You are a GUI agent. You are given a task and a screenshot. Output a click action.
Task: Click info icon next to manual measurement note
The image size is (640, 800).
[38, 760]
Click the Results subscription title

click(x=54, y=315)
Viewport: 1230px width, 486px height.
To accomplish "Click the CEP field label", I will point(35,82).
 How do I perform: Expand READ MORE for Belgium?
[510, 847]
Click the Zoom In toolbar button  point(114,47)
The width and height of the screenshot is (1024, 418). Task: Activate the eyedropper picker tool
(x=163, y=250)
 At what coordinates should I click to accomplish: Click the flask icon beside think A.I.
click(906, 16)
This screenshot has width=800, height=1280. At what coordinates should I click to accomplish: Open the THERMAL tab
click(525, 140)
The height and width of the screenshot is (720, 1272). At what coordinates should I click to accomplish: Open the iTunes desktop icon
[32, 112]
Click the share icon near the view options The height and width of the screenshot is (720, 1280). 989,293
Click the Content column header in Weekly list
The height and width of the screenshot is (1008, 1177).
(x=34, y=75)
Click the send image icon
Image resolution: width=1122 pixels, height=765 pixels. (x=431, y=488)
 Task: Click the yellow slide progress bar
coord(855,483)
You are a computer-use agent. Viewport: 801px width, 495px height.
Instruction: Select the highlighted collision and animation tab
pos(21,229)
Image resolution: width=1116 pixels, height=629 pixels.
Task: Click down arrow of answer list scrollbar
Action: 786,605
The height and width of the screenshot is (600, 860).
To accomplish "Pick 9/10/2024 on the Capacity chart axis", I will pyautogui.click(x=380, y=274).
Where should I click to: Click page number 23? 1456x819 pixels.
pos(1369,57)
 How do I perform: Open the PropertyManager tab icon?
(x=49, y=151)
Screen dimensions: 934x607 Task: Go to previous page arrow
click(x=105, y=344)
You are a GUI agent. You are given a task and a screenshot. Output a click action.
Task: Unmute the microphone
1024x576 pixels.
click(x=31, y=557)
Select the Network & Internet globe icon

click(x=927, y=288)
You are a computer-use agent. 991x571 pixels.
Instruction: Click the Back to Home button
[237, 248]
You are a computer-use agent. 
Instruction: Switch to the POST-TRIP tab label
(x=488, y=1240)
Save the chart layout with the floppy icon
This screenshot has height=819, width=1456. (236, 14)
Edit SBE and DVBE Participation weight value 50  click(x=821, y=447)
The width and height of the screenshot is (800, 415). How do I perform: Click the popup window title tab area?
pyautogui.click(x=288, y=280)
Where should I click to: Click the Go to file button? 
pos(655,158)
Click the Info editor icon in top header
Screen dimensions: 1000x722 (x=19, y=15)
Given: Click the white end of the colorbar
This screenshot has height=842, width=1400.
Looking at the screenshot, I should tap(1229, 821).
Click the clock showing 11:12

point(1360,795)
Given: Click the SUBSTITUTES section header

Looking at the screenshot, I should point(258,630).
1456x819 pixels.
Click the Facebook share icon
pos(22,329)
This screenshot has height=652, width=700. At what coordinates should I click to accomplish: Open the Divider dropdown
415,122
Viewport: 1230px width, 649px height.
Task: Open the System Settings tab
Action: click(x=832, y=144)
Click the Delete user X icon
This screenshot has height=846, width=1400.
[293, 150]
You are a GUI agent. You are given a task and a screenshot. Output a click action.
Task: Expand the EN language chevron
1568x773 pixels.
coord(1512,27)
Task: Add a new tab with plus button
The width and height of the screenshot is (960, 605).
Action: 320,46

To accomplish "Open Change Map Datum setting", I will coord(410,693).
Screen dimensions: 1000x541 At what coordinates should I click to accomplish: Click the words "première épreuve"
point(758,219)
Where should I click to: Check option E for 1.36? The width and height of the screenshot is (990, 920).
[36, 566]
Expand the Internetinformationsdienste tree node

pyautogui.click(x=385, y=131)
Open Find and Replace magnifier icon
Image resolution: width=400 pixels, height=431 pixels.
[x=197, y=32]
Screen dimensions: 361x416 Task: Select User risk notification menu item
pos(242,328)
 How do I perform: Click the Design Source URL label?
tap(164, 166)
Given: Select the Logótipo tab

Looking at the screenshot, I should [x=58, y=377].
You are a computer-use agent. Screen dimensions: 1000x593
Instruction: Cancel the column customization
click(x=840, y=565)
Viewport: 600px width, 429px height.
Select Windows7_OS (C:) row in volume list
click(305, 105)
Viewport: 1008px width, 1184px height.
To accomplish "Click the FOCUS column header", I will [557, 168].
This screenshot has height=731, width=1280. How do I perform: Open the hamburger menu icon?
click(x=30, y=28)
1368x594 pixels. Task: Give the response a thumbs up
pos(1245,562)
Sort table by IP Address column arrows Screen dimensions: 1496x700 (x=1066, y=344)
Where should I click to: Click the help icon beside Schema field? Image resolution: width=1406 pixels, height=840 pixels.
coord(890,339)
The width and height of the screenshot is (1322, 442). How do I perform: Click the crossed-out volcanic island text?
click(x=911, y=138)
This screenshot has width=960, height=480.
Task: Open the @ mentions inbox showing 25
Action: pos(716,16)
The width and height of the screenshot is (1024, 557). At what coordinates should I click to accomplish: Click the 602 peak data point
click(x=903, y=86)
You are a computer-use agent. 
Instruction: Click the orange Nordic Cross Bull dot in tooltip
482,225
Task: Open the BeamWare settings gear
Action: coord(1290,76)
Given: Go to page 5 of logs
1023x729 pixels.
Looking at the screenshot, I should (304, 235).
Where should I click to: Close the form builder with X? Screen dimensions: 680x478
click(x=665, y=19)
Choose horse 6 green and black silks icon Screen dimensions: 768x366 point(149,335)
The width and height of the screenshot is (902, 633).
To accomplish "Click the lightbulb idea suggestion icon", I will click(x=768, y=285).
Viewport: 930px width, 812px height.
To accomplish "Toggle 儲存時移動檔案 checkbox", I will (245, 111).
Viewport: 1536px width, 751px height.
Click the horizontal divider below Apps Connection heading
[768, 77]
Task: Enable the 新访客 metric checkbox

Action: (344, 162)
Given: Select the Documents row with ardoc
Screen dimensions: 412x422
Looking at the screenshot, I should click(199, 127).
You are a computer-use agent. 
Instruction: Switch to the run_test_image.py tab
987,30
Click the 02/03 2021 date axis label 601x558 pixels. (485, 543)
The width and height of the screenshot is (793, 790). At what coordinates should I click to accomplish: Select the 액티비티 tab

- - - - -

* Problem requirements
Only one stretch of the data above is needed. Restate it word for word, from the line containing "How do I perform: Open the PropertyManager" through the line containing "Task: Unmute the microphone", both ends included.

* Reply to the exercise
 How do I perform: Open the PropertyManager tab icon?
(x=49, y=151)
Screen dimensions: 934x607 Task: Go to previous page arrow
click(x=105, y=344)
You are a GUI agent. You are given a task and a screenshot. Output a click action.
Task: Unmute the microphone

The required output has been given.